It’s the first time I have taken the older two on a trip with just me. Normally, all the kids go on school holiday trips to the country with Michelle while I work or one of us goes to various places to visit old friends while the other one holds the fort. This weekend, however, we split the family, which has both good and bad sides.
For the good side, I have thoroughly enjoyed sharing in the children’s excitement of air travel, going on holiday and spending some pretty exclusive time with their Dad. The time we’ve had has also allowed me to sit back and enjoy the young man and woman they are growing to be, to watch how they interact with both children their own age, adult friends of the family, and strangers we have encountered.
With a busy life running a business and providing for the family, these day to day observations are at best not given the opportunity to register and sink in, or at worst, are not experienced at all.
The negative side includes the potential burden this trip places on Michelle and the rest of the family, the glaringly obvious point that I simply have not spent enough time with all of my beautiful children, and, of course, the lost opportunity to share this experience with all of the family.
Since our experience of moving to Perth and back again, we have learnt that our family is best managed, enjoyed and developed when we operate as one, and move in the same direction. This doesn’t always mean doing exactly the same thing, but often it does.
A couple of phone calls made and pictures sent to Michelle and the rest the clan back in Melbourne, revealed how much some of the children both missed us and felt disappointed that they had not experienced snow four the first time.

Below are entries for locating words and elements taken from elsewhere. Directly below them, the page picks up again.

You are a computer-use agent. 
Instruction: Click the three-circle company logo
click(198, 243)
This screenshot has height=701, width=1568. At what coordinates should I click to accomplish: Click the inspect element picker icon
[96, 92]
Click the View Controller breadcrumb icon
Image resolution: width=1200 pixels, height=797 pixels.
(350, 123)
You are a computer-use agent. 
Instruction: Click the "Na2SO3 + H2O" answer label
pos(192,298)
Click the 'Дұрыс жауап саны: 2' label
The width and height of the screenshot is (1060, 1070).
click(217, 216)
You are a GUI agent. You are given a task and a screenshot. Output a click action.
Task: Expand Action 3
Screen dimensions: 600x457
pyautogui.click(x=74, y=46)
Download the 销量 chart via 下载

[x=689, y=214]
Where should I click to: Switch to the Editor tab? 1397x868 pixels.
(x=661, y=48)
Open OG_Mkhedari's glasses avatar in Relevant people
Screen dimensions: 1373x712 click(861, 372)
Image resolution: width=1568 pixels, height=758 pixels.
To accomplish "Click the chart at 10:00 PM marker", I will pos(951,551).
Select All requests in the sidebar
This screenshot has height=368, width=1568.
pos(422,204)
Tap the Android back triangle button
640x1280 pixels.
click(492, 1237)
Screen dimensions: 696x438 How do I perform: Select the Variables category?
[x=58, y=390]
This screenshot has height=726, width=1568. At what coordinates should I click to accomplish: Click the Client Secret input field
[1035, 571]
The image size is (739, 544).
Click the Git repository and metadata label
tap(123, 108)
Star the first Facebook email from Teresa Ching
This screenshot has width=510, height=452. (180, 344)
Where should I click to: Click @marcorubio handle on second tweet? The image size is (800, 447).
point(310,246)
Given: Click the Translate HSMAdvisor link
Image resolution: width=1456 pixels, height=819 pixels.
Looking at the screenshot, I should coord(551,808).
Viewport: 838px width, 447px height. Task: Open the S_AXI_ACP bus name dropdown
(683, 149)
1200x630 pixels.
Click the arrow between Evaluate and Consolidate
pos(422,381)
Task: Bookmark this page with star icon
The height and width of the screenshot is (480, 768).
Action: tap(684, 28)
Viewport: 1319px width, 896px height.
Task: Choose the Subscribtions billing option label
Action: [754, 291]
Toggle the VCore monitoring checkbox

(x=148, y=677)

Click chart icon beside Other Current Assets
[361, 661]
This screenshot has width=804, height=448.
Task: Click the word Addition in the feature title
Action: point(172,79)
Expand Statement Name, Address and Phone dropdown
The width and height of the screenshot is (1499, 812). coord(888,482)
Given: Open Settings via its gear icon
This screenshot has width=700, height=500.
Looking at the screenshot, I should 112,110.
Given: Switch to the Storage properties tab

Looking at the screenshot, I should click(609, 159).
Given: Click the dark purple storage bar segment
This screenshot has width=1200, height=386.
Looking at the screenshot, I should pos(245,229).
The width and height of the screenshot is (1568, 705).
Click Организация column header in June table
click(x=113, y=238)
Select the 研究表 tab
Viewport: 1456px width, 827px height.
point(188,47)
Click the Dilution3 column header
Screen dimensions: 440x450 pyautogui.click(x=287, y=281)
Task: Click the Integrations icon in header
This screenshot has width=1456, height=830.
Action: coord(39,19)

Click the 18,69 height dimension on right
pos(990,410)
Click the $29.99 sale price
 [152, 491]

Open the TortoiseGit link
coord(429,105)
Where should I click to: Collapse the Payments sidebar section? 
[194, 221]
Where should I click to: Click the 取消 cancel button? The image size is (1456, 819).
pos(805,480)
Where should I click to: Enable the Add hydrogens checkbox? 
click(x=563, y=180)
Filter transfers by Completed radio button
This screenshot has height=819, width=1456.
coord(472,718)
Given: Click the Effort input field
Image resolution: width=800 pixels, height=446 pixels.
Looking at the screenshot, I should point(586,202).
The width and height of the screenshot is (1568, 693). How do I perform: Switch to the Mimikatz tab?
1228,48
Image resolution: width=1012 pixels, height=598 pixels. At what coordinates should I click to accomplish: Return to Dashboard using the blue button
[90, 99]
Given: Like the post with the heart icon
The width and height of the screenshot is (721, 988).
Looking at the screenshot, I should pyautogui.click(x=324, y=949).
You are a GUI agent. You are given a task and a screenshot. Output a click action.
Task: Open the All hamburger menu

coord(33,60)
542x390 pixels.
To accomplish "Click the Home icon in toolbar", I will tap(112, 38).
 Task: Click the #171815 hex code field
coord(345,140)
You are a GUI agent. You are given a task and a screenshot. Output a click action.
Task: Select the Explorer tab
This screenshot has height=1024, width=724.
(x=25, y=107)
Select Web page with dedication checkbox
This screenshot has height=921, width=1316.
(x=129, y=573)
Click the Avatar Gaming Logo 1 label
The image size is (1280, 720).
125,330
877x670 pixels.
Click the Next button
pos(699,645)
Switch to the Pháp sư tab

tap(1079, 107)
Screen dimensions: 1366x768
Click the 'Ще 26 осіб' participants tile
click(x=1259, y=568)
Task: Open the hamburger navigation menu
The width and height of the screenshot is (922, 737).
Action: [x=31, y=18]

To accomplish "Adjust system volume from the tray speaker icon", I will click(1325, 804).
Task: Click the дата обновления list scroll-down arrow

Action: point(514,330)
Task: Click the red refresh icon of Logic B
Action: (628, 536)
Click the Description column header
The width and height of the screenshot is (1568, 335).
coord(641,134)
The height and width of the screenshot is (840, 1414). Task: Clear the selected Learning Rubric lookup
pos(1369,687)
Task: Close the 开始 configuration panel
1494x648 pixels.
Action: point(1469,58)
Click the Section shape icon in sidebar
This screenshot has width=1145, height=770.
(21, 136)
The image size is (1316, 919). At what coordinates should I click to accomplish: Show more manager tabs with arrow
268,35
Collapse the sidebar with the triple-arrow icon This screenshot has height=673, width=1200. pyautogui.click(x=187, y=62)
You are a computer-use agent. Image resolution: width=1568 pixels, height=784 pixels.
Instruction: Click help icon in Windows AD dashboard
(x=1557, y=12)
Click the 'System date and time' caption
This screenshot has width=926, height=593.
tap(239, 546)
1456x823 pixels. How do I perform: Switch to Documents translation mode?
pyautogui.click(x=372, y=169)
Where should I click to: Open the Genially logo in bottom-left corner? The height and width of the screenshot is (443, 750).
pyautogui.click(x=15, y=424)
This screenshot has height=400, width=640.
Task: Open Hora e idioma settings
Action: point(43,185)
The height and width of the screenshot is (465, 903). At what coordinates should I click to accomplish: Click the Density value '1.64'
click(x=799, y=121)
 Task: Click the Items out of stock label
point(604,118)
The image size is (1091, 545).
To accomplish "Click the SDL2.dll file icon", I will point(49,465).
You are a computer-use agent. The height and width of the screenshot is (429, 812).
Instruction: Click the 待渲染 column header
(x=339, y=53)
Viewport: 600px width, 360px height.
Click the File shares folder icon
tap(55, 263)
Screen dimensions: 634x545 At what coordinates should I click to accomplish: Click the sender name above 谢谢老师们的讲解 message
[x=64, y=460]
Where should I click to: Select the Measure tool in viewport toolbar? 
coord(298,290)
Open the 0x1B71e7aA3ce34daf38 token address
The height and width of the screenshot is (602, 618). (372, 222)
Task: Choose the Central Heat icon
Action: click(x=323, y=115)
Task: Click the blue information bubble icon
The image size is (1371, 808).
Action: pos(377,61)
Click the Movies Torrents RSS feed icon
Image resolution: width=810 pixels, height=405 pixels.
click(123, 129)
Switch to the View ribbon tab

I guess the overriding ‘take-away’ from this trip has been the most fundamental need to prioritise time with each child. Olivia and Sebastian have each sacrificed a lot in us having a large family. I suspect though, that they would not be able to articulate this. In truth, they may not even think they have sacrificed anything. Nevertheless, I feel a tremendous sense of appreciation for the young adults they are growing up to be, and a greater sense of burden that they leave their childhood knowing and being known, loving and being loved by their father. The same rings true for all of my children.